▶ _MATERIAL TO PROCESS_:
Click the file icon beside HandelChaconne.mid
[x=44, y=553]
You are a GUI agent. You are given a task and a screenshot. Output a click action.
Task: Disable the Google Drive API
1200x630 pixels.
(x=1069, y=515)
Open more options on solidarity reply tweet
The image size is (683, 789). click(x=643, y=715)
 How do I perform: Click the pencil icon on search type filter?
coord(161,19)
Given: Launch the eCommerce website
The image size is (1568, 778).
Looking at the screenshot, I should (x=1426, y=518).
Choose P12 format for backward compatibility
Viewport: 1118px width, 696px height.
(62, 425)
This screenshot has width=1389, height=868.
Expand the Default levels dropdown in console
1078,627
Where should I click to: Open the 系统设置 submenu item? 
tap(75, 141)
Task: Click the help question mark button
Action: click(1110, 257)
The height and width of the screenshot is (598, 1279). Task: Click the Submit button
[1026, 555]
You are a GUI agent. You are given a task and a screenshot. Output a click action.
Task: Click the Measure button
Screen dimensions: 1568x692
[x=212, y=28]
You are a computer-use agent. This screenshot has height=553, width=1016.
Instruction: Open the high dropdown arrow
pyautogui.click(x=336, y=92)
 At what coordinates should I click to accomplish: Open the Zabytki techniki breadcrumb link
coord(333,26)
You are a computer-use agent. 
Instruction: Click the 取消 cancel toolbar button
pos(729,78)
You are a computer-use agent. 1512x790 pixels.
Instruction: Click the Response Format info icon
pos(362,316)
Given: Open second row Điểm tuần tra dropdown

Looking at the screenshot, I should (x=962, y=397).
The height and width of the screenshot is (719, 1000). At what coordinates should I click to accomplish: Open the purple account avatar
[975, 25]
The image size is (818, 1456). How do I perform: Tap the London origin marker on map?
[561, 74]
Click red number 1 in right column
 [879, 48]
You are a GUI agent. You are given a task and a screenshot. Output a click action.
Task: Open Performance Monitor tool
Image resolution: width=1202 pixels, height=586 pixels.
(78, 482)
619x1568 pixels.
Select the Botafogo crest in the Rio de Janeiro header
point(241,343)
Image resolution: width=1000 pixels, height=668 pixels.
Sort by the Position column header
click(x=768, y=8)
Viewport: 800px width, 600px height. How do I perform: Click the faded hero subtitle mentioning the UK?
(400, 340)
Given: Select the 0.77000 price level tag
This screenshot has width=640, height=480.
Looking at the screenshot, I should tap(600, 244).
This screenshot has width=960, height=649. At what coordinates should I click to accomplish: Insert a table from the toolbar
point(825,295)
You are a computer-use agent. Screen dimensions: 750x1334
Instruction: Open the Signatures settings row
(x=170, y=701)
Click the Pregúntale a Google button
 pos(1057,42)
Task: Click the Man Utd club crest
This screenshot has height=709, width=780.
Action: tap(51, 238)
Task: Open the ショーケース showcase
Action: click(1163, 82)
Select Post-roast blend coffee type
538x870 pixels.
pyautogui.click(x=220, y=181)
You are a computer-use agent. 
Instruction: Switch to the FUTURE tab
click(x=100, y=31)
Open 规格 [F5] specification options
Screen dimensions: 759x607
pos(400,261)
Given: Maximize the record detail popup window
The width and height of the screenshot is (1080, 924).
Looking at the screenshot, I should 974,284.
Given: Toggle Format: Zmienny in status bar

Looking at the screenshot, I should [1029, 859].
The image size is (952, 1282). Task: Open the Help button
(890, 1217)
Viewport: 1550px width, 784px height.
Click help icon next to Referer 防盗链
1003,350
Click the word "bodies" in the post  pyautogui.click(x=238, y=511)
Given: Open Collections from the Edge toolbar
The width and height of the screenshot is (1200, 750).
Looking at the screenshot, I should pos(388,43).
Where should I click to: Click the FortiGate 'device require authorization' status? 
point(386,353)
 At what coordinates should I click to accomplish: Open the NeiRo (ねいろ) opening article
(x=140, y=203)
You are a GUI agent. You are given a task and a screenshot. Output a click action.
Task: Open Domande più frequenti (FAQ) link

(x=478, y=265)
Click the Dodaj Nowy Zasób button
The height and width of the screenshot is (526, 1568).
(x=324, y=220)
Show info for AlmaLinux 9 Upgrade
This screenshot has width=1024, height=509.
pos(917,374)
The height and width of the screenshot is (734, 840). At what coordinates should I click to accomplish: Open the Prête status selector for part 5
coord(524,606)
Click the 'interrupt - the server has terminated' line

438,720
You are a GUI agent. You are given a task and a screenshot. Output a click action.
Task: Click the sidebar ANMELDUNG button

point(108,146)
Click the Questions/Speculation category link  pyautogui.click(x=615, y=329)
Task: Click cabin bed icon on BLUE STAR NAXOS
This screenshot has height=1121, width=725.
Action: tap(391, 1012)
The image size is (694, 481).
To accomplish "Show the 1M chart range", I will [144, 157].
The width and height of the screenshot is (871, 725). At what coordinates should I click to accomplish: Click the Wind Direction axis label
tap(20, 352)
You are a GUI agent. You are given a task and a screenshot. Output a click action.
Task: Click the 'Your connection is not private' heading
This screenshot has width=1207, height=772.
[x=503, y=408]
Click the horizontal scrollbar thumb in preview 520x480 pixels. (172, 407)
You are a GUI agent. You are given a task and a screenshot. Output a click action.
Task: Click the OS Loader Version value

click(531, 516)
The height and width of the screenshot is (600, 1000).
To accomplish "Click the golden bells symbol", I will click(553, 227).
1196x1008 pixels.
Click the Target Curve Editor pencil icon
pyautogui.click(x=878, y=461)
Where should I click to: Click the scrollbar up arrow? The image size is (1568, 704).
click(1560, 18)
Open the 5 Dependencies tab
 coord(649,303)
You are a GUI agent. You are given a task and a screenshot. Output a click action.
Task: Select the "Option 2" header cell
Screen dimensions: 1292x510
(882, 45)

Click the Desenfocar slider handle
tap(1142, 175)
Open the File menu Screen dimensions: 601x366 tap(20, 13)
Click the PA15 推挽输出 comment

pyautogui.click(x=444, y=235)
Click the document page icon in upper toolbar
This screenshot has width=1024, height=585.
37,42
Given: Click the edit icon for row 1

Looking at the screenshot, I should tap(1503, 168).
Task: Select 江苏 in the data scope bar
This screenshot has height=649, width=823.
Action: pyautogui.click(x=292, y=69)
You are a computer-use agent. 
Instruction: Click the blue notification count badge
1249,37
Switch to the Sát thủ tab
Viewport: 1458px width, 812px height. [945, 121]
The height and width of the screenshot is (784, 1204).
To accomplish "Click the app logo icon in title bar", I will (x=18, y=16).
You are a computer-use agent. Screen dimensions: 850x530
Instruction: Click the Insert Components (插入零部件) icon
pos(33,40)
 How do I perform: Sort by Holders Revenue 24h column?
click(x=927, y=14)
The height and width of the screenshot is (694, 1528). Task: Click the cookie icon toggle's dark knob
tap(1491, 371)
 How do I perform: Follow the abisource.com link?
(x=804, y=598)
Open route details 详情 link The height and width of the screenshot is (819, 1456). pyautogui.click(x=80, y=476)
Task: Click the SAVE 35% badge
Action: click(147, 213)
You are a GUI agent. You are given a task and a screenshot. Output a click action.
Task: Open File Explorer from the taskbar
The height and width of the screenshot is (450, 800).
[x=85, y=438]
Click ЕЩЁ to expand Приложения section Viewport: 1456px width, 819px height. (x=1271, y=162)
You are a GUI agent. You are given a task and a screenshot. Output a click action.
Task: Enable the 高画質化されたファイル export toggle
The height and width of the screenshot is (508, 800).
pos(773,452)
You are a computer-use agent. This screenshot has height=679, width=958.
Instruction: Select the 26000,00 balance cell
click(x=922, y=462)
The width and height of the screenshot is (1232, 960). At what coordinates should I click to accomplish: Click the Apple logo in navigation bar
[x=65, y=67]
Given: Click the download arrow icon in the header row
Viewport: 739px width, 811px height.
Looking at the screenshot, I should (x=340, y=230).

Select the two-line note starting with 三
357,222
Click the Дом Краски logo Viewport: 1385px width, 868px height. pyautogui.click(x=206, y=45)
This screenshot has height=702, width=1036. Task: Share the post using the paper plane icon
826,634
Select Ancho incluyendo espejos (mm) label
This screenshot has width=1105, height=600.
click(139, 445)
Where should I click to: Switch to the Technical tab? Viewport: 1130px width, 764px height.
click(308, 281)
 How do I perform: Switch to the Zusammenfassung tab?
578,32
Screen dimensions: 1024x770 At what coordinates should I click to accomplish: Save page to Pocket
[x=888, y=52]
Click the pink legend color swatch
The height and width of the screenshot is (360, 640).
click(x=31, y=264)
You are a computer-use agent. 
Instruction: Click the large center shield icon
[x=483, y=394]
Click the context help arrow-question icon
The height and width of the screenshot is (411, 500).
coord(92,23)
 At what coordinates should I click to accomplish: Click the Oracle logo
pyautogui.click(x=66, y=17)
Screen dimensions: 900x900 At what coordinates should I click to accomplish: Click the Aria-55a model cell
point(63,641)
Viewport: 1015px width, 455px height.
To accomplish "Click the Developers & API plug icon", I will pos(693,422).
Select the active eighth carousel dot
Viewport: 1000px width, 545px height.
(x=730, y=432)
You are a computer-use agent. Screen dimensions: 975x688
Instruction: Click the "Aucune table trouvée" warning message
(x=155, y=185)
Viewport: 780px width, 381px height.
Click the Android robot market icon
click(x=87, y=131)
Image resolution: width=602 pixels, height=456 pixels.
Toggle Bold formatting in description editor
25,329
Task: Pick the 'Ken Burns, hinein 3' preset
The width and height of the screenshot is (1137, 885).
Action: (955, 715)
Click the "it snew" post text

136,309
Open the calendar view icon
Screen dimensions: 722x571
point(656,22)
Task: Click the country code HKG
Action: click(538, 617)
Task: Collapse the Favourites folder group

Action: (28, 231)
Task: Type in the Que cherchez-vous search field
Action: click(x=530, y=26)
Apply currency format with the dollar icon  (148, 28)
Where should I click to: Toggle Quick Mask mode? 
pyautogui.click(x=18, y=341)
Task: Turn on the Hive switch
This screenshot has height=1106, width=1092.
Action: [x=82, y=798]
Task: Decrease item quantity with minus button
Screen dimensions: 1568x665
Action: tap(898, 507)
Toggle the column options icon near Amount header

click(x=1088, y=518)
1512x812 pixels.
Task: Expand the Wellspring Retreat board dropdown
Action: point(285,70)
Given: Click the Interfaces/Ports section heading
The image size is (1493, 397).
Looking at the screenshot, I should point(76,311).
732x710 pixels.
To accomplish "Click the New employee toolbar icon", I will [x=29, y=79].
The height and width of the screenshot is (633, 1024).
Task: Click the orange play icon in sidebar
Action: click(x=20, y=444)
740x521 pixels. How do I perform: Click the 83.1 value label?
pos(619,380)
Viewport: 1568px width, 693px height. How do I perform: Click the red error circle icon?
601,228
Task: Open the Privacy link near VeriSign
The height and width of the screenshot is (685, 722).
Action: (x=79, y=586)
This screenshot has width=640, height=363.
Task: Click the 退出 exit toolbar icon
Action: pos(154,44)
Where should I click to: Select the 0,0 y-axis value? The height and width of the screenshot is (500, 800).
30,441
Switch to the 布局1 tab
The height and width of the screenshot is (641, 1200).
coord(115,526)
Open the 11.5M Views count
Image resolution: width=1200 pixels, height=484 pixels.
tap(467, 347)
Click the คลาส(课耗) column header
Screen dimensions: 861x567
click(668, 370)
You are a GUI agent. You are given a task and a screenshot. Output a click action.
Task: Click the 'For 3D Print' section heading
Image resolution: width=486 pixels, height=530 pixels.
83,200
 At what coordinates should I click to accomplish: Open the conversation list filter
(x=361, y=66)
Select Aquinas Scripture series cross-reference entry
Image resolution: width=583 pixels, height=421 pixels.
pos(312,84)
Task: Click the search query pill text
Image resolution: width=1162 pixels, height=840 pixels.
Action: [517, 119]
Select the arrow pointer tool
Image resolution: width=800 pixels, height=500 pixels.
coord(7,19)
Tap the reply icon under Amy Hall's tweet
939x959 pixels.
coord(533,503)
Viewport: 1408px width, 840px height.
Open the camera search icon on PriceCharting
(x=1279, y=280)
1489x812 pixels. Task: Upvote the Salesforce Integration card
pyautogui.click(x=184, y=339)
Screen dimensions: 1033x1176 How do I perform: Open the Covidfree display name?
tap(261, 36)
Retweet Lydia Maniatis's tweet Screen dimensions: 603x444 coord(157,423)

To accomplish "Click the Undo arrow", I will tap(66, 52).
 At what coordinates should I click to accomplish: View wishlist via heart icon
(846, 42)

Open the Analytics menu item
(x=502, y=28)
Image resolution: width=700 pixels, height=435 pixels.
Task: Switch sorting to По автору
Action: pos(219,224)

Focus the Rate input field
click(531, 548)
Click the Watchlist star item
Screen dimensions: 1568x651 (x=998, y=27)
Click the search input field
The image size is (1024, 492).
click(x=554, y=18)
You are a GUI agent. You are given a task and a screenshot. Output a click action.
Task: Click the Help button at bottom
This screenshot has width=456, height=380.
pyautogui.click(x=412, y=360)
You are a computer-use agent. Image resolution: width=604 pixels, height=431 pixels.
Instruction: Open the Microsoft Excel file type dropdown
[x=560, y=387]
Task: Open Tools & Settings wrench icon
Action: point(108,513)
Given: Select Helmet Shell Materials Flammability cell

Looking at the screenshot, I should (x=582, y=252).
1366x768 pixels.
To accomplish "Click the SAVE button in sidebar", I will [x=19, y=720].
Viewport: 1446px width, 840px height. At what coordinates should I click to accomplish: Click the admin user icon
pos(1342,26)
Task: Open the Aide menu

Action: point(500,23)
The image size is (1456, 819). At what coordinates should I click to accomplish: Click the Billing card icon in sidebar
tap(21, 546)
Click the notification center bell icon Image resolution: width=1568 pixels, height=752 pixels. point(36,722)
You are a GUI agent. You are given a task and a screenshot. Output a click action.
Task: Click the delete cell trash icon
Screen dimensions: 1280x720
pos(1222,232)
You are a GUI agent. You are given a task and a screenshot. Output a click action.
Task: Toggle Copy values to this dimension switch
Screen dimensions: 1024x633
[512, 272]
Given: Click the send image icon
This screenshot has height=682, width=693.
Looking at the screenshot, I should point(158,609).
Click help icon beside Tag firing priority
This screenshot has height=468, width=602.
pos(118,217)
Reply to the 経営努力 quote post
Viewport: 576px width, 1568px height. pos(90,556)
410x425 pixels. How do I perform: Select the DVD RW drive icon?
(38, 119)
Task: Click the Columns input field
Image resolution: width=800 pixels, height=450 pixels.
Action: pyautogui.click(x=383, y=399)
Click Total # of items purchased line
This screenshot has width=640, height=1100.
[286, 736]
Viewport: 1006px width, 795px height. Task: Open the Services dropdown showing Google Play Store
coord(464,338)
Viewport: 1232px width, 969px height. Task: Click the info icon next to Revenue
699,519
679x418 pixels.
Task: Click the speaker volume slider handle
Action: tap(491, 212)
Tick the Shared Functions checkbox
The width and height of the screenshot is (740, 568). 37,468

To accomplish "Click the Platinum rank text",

▶ _WHAT THE EXERCISE ASKS_: The answer is each line from the entries above in which the word "computer" occurs.

▶ _SOLUTION TO THIS TASK_:
You are a computer-use agent. This screenshot has height=553, width=1016.
You are a computer-use agent. 
You are a computer-use agent. 1512x790 pixels.
You are a computer-use agent. Screen dimensions: 750x1334
You are a computer-use agent. 
You are a computer-use agent. 
You are a computer-use agent. Screen dimensions: 850x530
You are a computer-use agent. This screenshot has height=679, width=958.
You are a computer-use agent. 
You are a computer-use agent. Screen dimensions: 975x688
You are a computer-use agent. Image resolution: width=604 pixels, height=431 pixels.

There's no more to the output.